> _Your instructions_: Every line of the material that mentions the word "will" should be copied out.

> _Extracted information_:
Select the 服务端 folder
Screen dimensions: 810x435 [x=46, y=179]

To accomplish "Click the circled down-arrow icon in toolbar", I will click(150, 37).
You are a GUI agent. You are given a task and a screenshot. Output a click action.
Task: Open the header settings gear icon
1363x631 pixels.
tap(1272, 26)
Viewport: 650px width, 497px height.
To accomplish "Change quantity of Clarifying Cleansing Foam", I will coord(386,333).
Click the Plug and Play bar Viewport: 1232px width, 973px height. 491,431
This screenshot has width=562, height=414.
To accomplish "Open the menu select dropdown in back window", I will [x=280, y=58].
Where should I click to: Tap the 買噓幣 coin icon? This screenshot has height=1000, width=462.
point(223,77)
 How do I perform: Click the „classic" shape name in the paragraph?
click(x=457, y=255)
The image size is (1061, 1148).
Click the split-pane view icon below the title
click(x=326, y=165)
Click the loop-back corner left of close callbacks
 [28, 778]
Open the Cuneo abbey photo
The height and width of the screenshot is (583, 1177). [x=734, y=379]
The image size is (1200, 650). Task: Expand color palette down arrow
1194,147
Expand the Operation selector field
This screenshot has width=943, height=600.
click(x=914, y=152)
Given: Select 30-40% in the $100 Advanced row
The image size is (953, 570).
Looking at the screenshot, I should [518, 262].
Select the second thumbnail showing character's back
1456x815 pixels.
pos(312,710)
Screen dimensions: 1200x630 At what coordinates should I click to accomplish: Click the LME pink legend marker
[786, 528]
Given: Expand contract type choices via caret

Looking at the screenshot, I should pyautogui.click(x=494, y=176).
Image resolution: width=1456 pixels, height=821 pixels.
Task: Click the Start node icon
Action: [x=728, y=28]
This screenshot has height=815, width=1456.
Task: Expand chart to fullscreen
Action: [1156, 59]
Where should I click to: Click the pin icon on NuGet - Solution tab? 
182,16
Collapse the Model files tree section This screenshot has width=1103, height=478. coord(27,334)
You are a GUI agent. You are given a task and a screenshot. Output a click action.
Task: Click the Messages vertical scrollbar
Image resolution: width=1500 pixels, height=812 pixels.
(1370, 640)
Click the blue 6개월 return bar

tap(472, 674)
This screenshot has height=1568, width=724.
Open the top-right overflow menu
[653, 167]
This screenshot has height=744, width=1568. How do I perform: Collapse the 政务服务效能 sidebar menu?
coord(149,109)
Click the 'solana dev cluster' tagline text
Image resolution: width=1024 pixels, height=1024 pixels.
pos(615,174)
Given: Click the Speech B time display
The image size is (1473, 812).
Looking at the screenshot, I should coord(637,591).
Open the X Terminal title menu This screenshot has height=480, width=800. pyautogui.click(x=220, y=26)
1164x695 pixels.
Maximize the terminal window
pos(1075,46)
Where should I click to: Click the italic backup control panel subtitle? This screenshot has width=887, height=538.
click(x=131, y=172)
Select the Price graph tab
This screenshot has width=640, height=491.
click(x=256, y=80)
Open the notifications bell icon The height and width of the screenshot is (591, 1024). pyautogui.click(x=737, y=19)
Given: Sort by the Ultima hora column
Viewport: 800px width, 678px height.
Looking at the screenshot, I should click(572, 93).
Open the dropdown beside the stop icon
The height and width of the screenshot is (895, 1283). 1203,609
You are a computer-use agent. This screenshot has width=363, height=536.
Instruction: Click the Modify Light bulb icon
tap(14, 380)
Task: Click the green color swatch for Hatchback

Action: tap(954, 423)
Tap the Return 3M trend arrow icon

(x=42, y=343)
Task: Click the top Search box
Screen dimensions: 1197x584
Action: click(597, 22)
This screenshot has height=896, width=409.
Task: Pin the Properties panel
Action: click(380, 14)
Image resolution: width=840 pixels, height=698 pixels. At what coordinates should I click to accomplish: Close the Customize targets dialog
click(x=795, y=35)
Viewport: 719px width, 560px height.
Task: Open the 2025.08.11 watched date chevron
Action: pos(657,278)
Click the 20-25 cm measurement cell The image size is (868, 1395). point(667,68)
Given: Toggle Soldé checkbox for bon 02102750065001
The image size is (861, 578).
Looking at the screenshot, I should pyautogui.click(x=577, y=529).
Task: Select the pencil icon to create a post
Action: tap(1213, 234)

> _Solved problem_:
To accomplish "Click the circled down-arrow icon in toolbar", I will click(150, 37).
To accomplish "Change quantity of Clarifying Cleansing Foam", I will coord(386,333).
To accomplish "Open the menu select dropdown in back window", I will [x=280, y=58].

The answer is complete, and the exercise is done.